Before Wednesday's rebound, crude prices had dropped in seven of the last 10 sessions, and are down about 14 percent from their peak above $147 a barrel earlier this month. Prices remain about 60 percent higher than at this time last year.

The dollar was stronger Wednesday against the euro, but the oil market seemed to be ignoring a trend that ordinarily would pressure prices. Investors buy commodities as a hedge against inflation and a weaker dollar but tend to sell when the American currency strengthens.

Oil also gained Tuesday's announcement from Royal Dutch Shell PLC that it may not be able to fulfill some oil export contracts after Nigerian militants sabotaged a pipeline in the Niger Delta.

Militant attacks on Nigerian oil facilities have trimmed nearly one quarter of the country's regular daily output. The strongest Nigerian militant group, the Movement for the Emancipation of the Niger Delta, said it sabotaged two pipelines early Monday in the southern oil-producing region.

In other Nymex trading, heating oil futures rose 5.08 cents to settle at $3.5203 a gallon while gasoline prices gained 12.74 cents to settle at $3.1351 a gallon. Natural gas futures rose 11.8 cents to settle at $9.248 per 1,000 cubic feet.

In London, September Brent crude rose $3.34 cents at $126.05 a barrel on the ICE Futures exchange.

9 thoughts on “Where we stand on crude oil

  1. I'm going to 1/2 agree with Alan here in that you need to take a look at the indicators, most of which are bearish on the daily charts, but still quite positive on the weekly charts.

    Check out http://www.recordpricebreakout.com/images/oil_daily.jpg. There are so many bearish indicators on this chart with only 1 level of support to go before a true trend reversal can be confirmed.

    The weekly chart is much more positve: http://www.recordpricebreakout.com/images/oil_weekly.jpg. If you follow the rules:
    1. use the weekly chart for trend
    2. use the daily chart for timing

    you will see that crude is still in a pretty strong uptrend. Unlike the daily chart there is no divergence between the PPO (or MACD) and the price. From the '07 low of 51.03 to the high of 147, our current price of 121.41 isn't even at the 38.2% retracement yet. Crude would have to trade under $100 for there to be any change in the long term trend.

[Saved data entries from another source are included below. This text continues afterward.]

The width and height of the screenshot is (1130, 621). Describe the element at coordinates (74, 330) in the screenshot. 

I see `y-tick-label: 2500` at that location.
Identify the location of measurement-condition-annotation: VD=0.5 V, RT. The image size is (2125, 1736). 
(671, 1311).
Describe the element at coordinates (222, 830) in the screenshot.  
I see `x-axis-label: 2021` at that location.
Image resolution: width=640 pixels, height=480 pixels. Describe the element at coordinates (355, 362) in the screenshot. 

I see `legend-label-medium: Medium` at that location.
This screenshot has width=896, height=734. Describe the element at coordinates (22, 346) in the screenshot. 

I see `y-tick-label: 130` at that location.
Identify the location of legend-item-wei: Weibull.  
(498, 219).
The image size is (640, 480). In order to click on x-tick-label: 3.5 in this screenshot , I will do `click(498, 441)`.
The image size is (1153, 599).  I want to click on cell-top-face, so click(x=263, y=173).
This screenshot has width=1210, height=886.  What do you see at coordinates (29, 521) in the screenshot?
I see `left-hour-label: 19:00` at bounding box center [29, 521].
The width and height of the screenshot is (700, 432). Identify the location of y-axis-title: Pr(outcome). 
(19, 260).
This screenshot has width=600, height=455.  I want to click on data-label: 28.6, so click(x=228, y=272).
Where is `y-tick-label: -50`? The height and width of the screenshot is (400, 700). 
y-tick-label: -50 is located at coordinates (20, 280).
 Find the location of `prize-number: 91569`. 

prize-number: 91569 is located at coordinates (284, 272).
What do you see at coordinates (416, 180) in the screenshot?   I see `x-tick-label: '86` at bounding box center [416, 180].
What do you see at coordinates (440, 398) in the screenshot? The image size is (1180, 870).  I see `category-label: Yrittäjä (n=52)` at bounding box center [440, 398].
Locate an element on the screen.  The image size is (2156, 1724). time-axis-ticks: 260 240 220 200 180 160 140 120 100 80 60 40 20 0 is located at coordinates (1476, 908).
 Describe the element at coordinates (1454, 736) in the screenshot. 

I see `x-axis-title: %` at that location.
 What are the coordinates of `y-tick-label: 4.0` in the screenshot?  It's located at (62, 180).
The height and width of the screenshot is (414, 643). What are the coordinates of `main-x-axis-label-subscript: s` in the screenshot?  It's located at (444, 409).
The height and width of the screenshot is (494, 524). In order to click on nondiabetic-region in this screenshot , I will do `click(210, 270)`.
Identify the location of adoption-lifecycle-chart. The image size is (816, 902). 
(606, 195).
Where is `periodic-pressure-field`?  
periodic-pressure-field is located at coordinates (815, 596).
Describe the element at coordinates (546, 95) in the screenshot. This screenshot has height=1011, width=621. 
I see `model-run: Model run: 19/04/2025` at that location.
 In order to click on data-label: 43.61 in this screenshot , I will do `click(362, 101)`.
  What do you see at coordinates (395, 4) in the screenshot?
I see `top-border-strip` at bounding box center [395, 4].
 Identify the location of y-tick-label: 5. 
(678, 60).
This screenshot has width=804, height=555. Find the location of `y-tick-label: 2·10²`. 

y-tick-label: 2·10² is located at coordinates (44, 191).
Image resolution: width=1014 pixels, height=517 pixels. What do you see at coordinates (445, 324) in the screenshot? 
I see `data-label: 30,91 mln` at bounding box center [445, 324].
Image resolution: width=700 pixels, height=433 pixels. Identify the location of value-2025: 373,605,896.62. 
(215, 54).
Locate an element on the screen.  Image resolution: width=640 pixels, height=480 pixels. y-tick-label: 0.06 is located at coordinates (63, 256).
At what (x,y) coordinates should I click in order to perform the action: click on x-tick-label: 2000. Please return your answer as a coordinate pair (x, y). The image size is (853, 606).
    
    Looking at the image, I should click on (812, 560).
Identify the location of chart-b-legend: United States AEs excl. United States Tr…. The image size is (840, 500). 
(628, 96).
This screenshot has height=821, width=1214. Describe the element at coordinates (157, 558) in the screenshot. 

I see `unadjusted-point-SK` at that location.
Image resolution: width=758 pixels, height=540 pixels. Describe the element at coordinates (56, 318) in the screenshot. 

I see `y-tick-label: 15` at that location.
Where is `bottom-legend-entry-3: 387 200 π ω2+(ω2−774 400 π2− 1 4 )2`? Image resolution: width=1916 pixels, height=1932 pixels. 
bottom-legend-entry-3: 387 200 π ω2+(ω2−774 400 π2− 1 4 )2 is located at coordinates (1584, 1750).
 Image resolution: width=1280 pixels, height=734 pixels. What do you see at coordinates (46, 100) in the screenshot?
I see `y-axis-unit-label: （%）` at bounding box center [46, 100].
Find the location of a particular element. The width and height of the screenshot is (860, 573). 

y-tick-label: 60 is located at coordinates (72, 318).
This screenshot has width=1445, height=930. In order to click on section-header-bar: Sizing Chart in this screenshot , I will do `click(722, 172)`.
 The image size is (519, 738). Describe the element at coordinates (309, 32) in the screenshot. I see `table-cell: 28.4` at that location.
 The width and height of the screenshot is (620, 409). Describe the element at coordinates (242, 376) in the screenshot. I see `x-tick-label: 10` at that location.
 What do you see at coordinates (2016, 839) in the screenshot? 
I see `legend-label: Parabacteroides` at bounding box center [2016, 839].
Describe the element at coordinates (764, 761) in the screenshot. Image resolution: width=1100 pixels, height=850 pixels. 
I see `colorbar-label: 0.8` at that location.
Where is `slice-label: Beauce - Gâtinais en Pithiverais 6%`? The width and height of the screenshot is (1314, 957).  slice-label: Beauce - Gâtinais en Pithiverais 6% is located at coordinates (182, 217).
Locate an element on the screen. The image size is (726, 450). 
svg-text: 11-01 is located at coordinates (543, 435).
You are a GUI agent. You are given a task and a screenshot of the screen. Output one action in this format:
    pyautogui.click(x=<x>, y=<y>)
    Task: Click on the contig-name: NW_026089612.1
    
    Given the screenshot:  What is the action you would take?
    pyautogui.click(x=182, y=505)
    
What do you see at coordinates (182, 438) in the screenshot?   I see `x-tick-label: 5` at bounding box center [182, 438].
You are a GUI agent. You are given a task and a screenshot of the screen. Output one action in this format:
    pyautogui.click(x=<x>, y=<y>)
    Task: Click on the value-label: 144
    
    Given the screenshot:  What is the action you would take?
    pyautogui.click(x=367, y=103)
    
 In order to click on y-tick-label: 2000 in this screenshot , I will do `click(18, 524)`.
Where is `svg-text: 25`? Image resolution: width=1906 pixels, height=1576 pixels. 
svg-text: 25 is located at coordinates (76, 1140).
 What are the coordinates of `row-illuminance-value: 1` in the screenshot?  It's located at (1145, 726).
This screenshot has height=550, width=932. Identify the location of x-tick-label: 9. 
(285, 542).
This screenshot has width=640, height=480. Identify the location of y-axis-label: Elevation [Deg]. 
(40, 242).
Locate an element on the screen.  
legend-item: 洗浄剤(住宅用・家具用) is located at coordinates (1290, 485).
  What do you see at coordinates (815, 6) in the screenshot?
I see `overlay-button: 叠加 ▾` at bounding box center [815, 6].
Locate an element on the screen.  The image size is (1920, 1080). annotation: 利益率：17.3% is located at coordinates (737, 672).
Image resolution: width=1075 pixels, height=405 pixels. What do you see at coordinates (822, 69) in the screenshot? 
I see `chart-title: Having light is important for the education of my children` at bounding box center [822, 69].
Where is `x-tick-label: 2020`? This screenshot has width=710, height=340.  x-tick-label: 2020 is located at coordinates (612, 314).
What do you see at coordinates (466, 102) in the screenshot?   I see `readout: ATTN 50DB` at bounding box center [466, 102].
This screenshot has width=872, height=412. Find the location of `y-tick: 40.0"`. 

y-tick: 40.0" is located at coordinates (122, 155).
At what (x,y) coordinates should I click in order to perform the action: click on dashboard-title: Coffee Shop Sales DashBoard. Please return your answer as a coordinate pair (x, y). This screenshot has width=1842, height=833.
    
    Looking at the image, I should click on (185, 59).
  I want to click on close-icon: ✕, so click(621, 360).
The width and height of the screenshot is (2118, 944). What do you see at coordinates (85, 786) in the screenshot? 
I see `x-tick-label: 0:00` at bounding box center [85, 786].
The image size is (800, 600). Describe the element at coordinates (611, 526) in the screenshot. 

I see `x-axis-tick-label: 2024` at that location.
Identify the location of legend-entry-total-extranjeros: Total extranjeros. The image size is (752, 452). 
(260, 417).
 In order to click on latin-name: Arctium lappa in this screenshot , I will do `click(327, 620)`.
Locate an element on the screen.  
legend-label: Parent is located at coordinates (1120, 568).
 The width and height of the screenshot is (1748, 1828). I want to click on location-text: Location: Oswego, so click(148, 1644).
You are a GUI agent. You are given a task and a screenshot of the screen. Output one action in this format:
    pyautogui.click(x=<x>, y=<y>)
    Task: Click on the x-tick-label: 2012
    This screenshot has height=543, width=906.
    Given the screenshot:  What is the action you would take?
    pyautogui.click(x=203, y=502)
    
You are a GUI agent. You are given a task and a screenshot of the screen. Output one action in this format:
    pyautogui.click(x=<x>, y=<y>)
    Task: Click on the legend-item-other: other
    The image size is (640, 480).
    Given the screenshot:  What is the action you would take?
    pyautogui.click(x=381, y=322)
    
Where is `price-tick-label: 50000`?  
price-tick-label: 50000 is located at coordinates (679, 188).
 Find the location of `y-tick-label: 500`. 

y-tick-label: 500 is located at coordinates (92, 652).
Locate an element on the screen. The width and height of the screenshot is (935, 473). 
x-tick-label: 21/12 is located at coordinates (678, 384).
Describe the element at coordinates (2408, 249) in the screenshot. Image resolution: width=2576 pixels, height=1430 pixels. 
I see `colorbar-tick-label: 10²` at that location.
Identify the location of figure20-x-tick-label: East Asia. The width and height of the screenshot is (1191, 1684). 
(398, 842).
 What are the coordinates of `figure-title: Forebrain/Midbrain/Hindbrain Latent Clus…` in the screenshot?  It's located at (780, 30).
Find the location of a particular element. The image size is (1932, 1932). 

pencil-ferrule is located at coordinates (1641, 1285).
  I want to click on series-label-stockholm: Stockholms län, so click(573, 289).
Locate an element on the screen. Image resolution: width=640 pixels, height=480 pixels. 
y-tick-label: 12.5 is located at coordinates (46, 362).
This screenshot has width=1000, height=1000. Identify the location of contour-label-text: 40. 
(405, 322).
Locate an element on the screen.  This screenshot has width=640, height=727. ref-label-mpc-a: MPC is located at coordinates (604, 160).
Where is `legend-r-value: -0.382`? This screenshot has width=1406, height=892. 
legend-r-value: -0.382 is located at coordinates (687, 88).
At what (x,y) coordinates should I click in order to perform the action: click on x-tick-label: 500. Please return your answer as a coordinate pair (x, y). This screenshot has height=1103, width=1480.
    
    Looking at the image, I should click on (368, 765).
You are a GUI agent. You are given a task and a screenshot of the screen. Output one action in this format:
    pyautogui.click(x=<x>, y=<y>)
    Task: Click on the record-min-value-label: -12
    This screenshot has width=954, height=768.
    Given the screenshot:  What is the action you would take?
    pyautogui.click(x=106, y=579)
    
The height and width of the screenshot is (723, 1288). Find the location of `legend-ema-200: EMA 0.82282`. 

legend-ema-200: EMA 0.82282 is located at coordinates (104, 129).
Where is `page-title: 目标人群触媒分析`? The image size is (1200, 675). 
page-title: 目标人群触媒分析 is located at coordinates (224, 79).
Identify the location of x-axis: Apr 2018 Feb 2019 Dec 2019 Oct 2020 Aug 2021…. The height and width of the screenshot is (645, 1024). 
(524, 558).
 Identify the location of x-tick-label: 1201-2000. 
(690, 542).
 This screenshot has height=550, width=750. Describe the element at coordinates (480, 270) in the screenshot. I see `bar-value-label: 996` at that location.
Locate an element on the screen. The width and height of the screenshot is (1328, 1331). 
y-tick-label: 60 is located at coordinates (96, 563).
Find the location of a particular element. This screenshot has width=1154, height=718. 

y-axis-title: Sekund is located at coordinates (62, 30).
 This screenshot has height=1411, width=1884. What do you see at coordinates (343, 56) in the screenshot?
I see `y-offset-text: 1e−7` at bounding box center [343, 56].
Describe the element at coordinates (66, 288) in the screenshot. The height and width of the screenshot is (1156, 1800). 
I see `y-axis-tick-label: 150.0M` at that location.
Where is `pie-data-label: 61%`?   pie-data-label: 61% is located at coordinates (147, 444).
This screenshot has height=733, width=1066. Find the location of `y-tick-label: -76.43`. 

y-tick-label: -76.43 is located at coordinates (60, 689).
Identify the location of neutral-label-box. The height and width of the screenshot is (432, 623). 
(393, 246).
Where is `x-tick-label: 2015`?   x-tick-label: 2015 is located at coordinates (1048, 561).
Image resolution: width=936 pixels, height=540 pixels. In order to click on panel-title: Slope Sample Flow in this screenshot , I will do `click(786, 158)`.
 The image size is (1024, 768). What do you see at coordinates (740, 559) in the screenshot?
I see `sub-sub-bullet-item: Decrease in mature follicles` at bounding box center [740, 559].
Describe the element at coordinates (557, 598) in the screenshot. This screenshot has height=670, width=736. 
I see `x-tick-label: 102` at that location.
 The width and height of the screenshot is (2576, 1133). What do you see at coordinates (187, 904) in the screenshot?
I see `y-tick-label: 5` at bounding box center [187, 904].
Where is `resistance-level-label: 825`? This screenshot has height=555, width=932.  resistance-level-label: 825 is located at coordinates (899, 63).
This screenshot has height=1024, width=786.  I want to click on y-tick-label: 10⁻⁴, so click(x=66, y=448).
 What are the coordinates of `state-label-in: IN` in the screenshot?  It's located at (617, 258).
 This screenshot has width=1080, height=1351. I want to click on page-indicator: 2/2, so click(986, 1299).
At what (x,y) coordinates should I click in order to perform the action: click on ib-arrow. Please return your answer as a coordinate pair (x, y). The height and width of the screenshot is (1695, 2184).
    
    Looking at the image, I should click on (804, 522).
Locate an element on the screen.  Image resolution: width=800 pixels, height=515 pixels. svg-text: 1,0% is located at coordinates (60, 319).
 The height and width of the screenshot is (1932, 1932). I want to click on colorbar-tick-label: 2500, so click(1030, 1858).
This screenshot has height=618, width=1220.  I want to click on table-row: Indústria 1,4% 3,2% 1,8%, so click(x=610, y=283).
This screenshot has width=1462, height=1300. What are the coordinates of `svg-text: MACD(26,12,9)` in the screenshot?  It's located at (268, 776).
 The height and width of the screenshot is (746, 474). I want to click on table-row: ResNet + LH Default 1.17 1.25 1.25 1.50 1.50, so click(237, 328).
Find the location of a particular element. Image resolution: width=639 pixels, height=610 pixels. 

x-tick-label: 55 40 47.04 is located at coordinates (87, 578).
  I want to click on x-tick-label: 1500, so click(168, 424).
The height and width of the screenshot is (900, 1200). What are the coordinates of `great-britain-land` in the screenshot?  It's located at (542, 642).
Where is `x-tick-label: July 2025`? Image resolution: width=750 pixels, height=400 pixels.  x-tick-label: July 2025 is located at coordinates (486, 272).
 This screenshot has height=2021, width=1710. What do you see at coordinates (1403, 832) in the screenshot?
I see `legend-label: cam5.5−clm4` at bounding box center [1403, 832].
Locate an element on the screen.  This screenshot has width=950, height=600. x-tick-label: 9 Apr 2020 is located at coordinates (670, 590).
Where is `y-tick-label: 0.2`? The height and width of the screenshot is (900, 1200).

    Based on the amount of support on the weekly chart, I'd say this is good buy opporunity for crude and oil stocks. If it gets below the 200 day EMA around 112.5, then we can start considering the possibility of a trend reversal, but not $.01 sooner in my opinion.

    -Steve

  2. Much "UScentric" thinking here. Global demand/supply essentially determines prices not minor changes in US demand. Global demand continues to increase faster than supply and threats to supply are ongoing. There will always be temporary drops in prices - buying oppotunities - but the overall trend is clear. We will see $145-150 oil again before you think (with the help of the US authorities who continue to adopt practices to trash the value of the USD).

  3. The point I think of the post is: Nobody can say for sure where oil is going so you have to use technical indicators to trade the market successfully.

  4. I think oil will hang around $ 100 - $ 120 at least thru the election in November. Long term the supply demand picture will be bullish.We had a similiar "unexpected drawdown" in gasoline stocks last month,and it turned out to be domestic refiners shipping finished products overseas where demand is still growing.

  5. Talk about reversals of demand destruction are silly. Price at the gas pump is still very high in America, with the initial drop in crude (from $147) not yet even being relected in the price at the pump. So there is absolutely no factor to cause Americans to go back to higher gas consumption -- and they will never do so -- demand destruction has become permanent (SUVs traded-in for smaller cars yields a permanent result of reduced demand). We will also soon be entering a period of reduced seasonal gasoline demand.

    There are NO tropical storms projected for the Gulf of Mexico now -- Crude Oil goes below $120 next week -- short here.

    Cheers

  6. Crude respected support at $120/barrel. Reversal below $126 would indicate another retracement to test the support level. Recovery above $128 is less likely — and would signal a sharp rally.